(Element lookup rows)

╔══

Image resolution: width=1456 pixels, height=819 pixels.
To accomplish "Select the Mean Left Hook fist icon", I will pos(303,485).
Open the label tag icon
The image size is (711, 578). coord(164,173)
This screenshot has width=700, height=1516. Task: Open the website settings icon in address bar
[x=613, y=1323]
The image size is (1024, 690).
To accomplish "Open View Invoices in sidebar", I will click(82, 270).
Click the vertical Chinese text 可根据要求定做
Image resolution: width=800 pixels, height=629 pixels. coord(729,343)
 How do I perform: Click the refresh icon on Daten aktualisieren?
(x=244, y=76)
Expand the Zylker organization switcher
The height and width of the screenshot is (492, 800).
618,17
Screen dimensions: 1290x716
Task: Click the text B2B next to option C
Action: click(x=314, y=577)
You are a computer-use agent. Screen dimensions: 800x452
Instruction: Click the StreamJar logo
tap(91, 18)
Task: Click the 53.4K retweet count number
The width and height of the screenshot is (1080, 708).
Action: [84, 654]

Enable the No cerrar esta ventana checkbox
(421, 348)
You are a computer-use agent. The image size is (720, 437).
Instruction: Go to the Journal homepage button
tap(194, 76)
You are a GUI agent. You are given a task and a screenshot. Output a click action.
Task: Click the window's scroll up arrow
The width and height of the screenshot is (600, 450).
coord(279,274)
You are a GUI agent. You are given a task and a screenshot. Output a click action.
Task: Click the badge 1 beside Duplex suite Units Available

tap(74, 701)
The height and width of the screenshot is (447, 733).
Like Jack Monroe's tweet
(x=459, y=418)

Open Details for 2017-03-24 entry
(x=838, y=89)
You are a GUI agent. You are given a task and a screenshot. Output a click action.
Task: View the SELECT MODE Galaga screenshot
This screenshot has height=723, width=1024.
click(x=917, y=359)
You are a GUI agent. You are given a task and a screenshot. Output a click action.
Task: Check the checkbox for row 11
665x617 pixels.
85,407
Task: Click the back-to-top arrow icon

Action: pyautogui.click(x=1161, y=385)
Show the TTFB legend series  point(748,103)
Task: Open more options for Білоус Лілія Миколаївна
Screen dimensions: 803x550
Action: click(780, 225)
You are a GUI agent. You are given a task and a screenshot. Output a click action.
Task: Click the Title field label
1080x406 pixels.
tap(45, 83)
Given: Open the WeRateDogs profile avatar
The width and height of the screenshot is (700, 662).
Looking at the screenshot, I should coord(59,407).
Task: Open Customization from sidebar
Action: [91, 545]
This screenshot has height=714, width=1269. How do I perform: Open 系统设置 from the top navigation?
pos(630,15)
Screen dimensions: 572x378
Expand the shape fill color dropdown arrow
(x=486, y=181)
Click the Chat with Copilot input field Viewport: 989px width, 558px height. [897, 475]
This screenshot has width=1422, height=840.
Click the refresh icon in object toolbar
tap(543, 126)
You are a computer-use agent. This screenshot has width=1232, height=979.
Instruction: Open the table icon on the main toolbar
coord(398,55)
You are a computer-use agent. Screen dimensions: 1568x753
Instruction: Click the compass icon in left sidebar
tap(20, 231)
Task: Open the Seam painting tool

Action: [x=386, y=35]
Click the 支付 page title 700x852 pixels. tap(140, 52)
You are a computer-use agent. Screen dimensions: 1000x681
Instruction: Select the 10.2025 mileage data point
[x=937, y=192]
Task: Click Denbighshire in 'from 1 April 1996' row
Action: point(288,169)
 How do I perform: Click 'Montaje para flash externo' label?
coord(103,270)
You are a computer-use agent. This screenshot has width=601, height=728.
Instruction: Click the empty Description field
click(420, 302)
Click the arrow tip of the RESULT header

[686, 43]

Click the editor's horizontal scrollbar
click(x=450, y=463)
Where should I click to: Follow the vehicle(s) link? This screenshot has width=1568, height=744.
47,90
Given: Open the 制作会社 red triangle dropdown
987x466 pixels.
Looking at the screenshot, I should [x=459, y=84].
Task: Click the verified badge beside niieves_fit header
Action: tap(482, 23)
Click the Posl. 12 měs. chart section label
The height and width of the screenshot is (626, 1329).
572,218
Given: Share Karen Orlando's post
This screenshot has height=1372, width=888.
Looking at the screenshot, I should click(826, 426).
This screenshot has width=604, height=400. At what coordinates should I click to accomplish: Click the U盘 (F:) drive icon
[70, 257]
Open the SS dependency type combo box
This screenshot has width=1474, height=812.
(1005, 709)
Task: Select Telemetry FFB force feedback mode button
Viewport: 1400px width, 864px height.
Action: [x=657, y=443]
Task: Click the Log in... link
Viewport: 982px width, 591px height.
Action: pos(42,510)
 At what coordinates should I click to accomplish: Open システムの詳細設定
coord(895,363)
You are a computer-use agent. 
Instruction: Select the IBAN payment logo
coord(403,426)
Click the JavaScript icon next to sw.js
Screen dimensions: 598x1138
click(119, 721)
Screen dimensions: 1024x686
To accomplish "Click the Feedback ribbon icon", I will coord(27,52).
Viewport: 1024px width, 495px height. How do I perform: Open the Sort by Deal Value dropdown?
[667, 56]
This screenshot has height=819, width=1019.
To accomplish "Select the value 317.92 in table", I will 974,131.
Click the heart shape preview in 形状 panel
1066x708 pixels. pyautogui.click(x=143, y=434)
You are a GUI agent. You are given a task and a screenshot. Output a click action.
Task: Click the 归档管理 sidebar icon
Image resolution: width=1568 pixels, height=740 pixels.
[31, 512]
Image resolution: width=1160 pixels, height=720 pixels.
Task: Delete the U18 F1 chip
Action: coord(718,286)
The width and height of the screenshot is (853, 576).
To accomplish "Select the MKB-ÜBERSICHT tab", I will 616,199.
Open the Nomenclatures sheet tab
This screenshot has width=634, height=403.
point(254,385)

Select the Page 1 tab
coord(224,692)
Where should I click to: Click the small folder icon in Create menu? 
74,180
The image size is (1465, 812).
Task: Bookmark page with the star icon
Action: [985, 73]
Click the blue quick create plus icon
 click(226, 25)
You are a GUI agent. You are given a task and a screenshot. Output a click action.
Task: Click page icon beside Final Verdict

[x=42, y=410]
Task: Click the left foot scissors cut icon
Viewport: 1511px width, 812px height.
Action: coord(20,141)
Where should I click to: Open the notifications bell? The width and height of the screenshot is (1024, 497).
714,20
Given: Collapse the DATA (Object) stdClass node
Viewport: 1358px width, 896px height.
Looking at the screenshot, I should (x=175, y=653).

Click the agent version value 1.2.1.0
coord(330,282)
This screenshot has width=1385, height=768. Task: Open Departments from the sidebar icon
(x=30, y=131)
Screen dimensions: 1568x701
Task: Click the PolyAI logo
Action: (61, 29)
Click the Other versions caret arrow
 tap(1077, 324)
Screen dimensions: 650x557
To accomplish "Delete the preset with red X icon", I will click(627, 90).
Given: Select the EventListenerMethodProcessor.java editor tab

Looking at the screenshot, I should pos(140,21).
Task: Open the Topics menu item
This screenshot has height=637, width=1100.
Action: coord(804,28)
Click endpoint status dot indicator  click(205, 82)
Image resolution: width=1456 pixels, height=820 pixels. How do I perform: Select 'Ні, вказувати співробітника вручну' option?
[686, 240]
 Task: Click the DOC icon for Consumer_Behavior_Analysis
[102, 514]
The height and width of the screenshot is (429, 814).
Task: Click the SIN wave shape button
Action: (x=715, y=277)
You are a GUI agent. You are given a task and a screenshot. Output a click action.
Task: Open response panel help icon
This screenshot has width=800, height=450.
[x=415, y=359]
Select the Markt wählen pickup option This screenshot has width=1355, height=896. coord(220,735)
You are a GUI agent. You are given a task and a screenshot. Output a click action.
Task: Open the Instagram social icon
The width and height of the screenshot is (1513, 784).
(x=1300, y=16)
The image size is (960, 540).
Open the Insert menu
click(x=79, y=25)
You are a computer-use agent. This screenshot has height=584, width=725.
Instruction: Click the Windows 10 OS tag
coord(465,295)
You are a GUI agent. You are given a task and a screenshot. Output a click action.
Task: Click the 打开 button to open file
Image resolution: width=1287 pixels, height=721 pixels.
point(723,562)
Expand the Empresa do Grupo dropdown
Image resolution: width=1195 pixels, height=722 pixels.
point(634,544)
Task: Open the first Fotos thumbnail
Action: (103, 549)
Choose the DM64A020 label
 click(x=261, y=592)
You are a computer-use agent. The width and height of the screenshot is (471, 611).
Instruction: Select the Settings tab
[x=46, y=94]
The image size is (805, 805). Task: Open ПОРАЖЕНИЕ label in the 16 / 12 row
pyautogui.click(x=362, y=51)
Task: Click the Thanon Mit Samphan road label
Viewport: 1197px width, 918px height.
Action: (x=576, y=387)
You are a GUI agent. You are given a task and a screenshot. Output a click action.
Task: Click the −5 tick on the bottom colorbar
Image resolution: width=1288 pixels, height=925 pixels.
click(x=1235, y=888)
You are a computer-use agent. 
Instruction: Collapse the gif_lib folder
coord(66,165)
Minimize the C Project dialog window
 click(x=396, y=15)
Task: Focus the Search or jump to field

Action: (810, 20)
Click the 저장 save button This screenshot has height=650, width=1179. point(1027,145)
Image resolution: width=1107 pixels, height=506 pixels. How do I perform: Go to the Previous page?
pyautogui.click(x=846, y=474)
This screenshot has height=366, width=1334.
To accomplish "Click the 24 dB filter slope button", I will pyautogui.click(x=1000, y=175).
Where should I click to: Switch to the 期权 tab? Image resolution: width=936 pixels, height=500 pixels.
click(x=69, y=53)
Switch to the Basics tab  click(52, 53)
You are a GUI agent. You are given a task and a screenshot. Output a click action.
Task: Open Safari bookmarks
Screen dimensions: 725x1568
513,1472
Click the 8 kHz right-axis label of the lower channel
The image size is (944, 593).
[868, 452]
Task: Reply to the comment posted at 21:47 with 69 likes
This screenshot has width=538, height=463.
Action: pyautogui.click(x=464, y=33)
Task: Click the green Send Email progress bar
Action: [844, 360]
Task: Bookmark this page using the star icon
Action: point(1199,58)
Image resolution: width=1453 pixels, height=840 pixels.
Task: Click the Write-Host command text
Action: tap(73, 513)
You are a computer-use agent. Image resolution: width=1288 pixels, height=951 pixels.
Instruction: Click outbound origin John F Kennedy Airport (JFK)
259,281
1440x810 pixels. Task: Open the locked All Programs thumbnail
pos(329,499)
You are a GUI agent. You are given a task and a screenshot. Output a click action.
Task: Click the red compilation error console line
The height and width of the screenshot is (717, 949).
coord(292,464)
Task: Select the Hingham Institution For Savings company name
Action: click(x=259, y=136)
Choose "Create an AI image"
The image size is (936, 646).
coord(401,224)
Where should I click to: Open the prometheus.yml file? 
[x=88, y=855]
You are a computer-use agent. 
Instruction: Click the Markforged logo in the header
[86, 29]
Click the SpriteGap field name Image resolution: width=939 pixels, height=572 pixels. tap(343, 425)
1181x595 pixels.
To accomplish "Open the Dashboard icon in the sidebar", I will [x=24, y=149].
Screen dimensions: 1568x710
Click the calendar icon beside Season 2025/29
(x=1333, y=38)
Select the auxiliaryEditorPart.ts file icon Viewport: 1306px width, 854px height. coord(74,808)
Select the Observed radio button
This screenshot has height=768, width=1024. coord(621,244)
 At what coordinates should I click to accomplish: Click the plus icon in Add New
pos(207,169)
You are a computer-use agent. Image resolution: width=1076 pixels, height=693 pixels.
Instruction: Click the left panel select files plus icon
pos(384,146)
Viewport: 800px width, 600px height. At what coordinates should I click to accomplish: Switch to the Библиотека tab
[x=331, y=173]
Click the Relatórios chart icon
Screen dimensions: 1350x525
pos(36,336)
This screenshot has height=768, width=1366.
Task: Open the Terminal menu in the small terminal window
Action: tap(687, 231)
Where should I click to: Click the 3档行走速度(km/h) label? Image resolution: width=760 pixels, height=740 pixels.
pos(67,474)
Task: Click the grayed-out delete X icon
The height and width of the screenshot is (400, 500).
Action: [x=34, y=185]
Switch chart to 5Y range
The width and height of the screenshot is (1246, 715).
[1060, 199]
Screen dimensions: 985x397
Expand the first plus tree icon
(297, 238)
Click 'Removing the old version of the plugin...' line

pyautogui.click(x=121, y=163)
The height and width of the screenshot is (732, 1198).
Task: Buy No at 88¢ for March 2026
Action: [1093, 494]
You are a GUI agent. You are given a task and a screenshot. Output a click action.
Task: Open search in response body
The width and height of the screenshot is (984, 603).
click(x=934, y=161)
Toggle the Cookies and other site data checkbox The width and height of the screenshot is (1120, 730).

╚══

**Required work:**
Rewrite the rows from the line with "Given: Collapse the" to the line with "coord(330,282)", replacing "agent version" with "build version" and leaving everything else unchanged.

**Task answer:**
Given: Collapse the DATA (Object) stdClass node
Viewport: 1358px width, 896px height.
Looking at the screenshot, I should (x=175, y=653).

Click the build version value 1.2.1.0
coord(330,282)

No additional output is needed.